Congratulazioni a tutti noi, presenti e non più presenti :

*Wordreference è stato citato nella rivista Focus!*​


----------



## Calambur

¡Muy bien! Nos lo merecemos...


----------



## gatogab

Blechi said:


> Congratulazioni a tutti noi, presenti e non più presenti :
> 
> 
> *Wordreference è stato citato nella rivista Focus!*​


 
¿A ver?


----------



## Blechi

Página 151 del número de spetiembre. Je je

Septiembre de 2010 _(porque las revistas siempre salen con la indicación del mes siguiente.)_


----------



## swift

¿Y no nos das un pedacito de extracto?


----------



## gatogab

Blechi said:


> Página 151 del número de spetiembre. Je je


 
¿spetiembre de qué año?
El de este año todavía no empieza.


----------



## Blechi

swift said:


> ¿Y no nos das un pedacito de extracto?


 
Tiré la revista ya, pero recuerdo que decía que es posible usar traductores automáticos como Google, pero si se quiere una traducción correcta y con sentido más vale acudir al Wordreference aunque hay una cosa que no traduce: las palabrotas.


----------



## Angel.Aura

Blechi said:


> Congratulazioni a tutti noi, presenti e non più presenti :
> 
> *Wordreference è stato citato nella rivista Focus!*​


Ma che figata! 
(Mi toccherà comprare Focus per la prima volta in vita mia...  )


----------



## swift

¿Cómo que la tiraste? ¿Ni siquiera pensaste en arrancar la hoja donde se cita WR?  Yo la habría enmarcado.


----------



## gatogab

Blechi, e se mi dici dove la buttasti?...Sono esperto nelle ricerche dentro i cassonetti =^..^=


----------



## swift

gatogab said:


> Blechi, e se mi dici dove la buttasti?...Sono esperto nelle ricerche dentro i cassonetti =^..^=


Come tutto un gatto randagio che sei!


----------



## gatogab

swift said:


> Come tutto un gatto randagio che sei!


 
Caspitirina!!
Non mi ero mai visto in quelle condizioni


----------



## danalto

Bella notizia!


----------



## Alxmrphi

Cosa è _la rivista Focus_? Non l'ho mai sentita prima.
C'è un link ad un articolo? Cosa hanno detto di noi?


----------



## DearPrudence

Hi, Alex.

Unfortunately, no link to the article.


> Tiré la revista ya, pero recuerdo que decía que es posible usar  traductores automáticos como Google, pero si se quiere una traducción  correcta y con sentido más vale acudir al Wordreference aunque hay una  cosa que no traduce: las palabrotas.

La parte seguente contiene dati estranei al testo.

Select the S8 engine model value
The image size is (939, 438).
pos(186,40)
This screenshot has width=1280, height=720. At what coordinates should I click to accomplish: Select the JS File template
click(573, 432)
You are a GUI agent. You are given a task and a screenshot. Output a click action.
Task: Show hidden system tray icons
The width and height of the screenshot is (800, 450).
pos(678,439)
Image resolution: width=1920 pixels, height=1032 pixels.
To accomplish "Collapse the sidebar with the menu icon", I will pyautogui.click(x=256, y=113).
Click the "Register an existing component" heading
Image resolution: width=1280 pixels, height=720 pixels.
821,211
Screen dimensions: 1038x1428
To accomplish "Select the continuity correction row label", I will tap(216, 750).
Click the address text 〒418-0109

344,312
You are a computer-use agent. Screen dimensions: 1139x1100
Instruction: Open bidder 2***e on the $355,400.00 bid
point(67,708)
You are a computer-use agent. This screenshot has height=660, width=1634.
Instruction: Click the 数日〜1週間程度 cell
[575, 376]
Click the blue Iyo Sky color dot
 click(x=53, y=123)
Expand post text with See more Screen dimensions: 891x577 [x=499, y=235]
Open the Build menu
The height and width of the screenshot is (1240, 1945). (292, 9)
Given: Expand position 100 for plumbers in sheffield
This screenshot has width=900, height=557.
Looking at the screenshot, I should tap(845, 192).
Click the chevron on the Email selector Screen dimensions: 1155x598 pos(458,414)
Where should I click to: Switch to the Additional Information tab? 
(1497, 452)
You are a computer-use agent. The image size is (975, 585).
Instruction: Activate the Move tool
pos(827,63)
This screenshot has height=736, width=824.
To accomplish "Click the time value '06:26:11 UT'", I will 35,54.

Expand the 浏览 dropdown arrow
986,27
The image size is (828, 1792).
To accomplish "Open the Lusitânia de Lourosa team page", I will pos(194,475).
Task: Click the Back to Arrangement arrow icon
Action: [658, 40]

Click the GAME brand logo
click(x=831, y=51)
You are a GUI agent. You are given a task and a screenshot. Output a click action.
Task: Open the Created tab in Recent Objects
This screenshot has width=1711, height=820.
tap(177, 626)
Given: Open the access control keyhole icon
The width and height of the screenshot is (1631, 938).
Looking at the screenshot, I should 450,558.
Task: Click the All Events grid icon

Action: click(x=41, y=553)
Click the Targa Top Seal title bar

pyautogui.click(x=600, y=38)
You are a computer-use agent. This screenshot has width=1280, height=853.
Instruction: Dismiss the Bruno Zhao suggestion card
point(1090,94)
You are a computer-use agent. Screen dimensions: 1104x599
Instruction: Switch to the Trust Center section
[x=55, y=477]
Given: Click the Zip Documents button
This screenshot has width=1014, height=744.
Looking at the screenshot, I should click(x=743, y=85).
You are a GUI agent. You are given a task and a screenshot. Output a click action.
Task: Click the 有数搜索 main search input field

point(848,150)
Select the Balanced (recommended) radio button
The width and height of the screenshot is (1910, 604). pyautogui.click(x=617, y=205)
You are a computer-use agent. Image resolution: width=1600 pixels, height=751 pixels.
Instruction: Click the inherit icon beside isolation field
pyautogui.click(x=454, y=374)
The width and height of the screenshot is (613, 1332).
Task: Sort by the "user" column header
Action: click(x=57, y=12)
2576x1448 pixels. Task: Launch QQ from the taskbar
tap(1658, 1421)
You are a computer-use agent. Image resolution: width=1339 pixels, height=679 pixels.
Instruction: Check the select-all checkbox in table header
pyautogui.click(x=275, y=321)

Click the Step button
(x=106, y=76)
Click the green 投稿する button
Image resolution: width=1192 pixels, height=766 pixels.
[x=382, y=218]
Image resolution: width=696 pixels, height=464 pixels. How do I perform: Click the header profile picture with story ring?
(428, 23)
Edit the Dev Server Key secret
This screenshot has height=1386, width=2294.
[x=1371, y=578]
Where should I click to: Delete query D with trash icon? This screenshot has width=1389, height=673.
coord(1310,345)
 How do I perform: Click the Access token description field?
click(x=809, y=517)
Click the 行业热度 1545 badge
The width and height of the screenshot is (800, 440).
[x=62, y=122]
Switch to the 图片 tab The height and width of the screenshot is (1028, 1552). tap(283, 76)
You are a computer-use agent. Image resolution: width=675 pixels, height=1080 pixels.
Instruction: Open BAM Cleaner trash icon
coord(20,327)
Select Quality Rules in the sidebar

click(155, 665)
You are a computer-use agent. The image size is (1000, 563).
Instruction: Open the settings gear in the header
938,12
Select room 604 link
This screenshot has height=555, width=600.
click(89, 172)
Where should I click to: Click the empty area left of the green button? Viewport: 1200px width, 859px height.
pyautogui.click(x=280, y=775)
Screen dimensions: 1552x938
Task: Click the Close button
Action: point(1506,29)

Here goes an approximative translation into English:
"I've already thrown it away but I remember that it said that you can use automatic translators like Google, but if you want an accurate translation that makes sense, it's better to go to WordReference even though there is one thing it doesn't translate: swearwords.

Que peccato!


----------



## Calambur

Ver aquí, y esperemos a que salga en línea el número 216, de septiembre de 2010.


----------



## Blechi

swift said:


> ¿Cómo que la tiraste? ¿Ni siquiera pensaste en arrancar la hoja donde se cita WR?  Yo la habría enmarcado.


 

... pero le saqué foto ... el problema es que no sé cómo pegar fotos mías aquí.


----------



## Blechi

Calambur said:


> Ver aquí, y esperemos a que salga en línea el número 216, de septiembre de 2010.


 
Brava Calambur!
Di quelle tre copertine è la prima da destra. La num. 215. Quella con una testa su fondo verde.


----------